As Delivered
Thank you, Mr. President, for your leadership in our final month of the 2020 session. I particularly appreciate your delegation’s hard work to draft and finalize our final report.
The United States has shown much flexibility during this negotiation. And we will continue to work with you and other delegations to pass a final report.
The 2020 CD session was undoubtedly impacted by the COVID-19 pandemic, as was every multilateral body, and for that matter, every workplace, the world over. For our part, the United States has found virtual and hybrid meetings to be an effective solution to the unprecedented circumstances.
My delegation, and I personally, thank the CD Presidents, the Secretariat, and the UNOG IT and facilities teams for their prioritization of our safety and remarkable efforts to find a way to allow us to continue to meet. Thank you, also, to all my colleagues, for your flexibility and willingness to work in extraordinary circumstances.
We should be under no illusion, however, that it was because of COVID-19 that the CD was unable to make substantive progress in 2020. It may have delayed discussions, but it did not create the impasse we have faced for almost 30 years.
During the Australian Presidency, Ambassador Mansfield led a survey on the future of the CD, what it is, and what it should accomplish. She presented several eye-opening conclusions that made it clear the CD faces a profound identity crisis. We lack consensus on such fundamentals as the body’s mandate, what it should accomplish, and how.
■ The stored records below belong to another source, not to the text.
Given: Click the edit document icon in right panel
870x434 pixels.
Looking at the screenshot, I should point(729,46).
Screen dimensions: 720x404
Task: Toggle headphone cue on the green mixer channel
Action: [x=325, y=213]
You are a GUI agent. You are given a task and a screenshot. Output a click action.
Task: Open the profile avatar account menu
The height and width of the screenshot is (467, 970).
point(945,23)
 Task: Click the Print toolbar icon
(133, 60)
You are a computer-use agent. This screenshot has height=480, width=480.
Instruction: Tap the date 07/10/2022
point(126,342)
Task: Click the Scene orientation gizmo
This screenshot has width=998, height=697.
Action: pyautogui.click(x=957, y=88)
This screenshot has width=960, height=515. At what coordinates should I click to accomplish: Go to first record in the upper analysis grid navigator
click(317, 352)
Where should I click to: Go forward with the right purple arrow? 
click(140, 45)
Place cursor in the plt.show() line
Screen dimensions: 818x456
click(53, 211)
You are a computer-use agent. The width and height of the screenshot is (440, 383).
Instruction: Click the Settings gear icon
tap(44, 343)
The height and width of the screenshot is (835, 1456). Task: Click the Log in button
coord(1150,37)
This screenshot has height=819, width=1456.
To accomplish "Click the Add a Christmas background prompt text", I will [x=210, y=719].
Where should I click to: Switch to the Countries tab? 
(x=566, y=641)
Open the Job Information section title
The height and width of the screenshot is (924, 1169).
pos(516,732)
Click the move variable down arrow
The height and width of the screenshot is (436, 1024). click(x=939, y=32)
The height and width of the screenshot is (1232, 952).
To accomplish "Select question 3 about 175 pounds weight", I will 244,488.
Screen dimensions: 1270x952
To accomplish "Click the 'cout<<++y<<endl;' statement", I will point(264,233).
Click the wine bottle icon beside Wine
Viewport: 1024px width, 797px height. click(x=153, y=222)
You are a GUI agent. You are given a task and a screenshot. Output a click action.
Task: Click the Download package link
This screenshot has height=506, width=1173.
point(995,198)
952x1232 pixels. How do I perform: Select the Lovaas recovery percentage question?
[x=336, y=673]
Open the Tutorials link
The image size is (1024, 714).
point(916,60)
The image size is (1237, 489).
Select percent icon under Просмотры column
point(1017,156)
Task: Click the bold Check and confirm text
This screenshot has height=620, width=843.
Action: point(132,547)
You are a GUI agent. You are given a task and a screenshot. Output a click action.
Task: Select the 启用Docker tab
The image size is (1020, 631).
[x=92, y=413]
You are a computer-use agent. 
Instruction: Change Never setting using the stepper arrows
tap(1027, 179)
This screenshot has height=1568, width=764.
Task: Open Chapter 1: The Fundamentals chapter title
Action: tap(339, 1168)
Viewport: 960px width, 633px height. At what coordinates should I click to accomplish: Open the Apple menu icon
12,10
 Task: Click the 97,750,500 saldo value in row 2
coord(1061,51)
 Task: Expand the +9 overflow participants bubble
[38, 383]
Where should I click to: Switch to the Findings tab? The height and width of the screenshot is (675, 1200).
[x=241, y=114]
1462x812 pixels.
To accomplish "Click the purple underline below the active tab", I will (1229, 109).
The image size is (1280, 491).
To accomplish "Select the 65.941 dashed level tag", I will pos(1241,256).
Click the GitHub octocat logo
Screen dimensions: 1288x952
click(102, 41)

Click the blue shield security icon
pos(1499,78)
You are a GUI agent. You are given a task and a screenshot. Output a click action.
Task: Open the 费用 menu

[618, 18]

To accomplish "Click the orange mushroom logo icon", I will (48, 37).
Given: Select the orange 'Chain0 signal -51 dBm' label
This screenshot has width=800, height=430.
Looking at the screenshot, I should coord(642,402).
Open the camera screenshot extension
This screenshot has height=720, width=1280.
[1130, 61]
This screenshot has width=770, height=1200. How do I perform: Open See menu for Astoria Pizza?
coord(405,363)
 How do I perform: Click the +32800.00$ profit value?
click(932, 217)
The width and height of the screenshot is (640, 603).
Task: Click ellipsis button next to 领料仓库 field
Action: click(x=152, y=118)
The United States was clear from the outset of this session that we must review the CD’s working methods if we are to have any hope of forward movement. We do not insist on this review to stall or divert from our mandate. We do so in an attempt to get back to it.
It is normal for bodies such as this one to periodically review their internal processes. There are a full range of issues that could be addressed, including the length of the CD Presidency, possible criteria for holding the Presidency, membership, and a candid assessment of CD core agenda items. While the United States is not advocating major changes to the CD organizational structure at this time, we do advocate discussion, recognizing that some adjustments might improve efficiency.
We also believe that review should include an honest discussion about the unfortunate and inaccurate notion that any Program of Work must be Comprehensive and Balanced. It ought to be clear that a body that has not negotiated anything in decades would be hard pressed to negotiate on more than one issue. And let’s not mince words – linking progress on one issue to progress on others is the reason negotiations on an FMCT were blocked in 1999, and this body has remained stymied ever since.
Before COVID-19 hit Geneva, multiple delegations expressed support for the CD to explore possible improvements to the CD’s working methods and membership questions. Those questions have not gone away, and we should not shy away from dealing with them.
Given the difficulty the CD has in reaching consensus on new arms control and disarmament initiatives, it is all the more important that the countries in this room implement in full the agreements to which they are States Party. One such agreement is the Chemical Weapons Convention (CWC). At a time when the prevailing security environment makes the negotiation of new agreements difficult, it is extremely disturbing that some countries are not honoring the obligations to which they have already agreed. Syria has repeatedly used chemical weapons. Russia employed a chemical weapon against two individuals on the territory of another CWC State Party.
The United States condemns the confirmed poisoning of Alexei Navalny in the strongest possible terms. We are confident in the chemical analysis of three laboratories, which have now independently demonstrated the presence of a nerve agent from the Novichok group as the cause of Navalny’s poisoning. We reiterate that any use of chemical weapons, anywhere, at any time, by anyone, under any circumstances is unacceptable and contravenes international norms and standards against such use. Bearing in mind Russia’s obligations under the CWC, we call on Russia to cooperate with the international community’s efforts to investigate this heinous act and reiterate that those responsible for this attack – both those who committed it and those who ordered it – must be held accountable. There can be no impunity for the use of chemical weapons. This is critical not only for the health of this one particular regime, but for arms control more generally.